* DATA FOR REVIEW:
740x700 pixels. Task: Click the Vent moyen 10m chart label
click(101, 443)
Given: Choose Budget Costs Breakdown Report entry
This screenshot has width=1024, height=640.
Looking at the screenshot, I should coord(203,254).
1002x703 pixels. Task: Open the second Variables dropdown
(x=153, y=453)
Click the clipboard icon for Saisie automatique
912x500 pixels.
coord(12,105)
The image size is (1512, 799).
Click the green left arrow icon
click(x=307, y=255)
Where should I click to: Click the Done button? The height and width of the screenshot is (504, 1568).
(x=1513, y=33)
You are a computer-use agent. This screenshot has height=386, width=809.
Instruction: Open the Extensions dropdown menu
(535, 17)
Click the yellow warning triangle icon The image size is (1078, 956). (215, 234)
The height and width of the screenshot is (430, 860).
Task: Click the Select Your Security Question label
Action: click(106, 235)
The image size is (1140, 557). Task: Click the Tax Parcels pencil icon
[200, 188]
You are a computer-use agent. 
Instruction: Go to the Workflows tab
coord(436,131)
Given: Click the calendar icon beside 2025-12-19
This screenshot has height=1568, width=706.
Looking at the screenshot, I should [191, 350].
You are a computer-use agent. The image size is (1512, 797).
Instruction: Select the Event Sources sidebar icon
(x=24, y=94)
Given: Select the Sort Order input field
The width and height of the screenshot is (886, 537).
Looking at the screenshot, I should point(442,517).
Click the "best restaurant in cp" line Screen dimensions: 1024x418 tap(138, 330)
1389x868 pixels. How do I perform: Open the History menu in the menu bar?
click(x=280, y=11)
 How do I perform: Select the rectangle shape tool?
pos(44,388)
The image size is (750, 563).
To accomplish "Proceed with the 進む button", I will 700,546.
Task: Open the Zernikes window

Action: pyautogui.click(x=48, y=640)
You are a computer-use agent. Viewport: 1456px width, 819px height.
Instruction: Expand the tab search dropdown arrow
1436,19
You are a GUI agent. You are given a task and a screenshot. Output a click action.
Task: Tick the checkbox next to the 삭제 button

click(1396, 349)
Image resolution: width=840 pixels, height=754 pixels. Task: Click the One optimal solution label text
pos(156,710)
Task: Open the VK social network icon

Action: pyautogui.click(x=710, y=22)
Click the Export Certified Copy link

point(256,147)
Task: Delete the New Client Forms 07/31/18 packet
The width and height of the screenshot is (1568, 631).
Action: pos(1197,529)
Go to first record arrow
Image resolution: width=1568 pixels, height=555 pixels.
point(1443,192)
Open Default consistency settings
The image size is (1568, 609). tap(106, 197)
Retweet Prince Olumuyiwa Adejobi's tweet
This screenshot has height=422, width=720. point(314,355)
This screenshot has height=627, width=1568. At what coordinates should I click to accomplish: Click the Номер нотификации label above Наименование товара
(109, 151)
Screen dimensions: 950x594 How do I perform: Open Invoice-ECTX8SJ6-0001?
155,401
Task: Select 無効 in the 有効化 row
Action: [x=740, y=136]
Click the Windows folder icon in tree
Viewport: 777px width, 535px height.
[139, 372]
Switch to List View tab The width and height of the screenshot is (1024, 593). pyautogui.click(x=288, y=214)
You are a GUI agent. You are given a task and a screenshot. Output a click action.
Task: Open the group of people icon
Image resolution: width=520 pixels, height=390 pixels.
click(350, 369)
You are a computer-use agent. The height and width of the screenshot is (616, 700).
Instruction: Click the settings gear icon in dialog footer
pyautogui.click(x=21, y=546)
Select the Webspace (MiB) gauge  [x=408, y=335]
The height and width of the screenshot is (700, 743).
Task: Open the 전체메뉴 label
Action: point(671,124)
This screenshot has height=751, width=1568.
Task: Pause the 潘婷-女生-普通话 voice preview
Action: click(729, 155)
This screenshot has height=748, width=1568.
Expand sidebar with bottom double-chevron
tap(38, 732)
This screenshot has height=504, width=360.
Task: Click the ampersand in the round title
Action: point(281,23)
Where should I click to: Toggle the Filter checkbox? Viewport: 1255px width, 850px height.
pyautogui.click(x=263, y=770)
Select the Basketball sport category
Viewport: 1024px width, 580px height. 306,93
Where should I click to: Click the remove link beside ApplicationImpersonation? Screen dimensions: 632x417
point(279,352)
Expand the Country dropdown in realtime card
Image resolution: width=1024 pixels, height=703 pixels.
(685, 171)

* ACTION ITEM:
Count how many lines of the material hold the string "computer". Give the number and nothing more.

* TASK SOLUTION:
5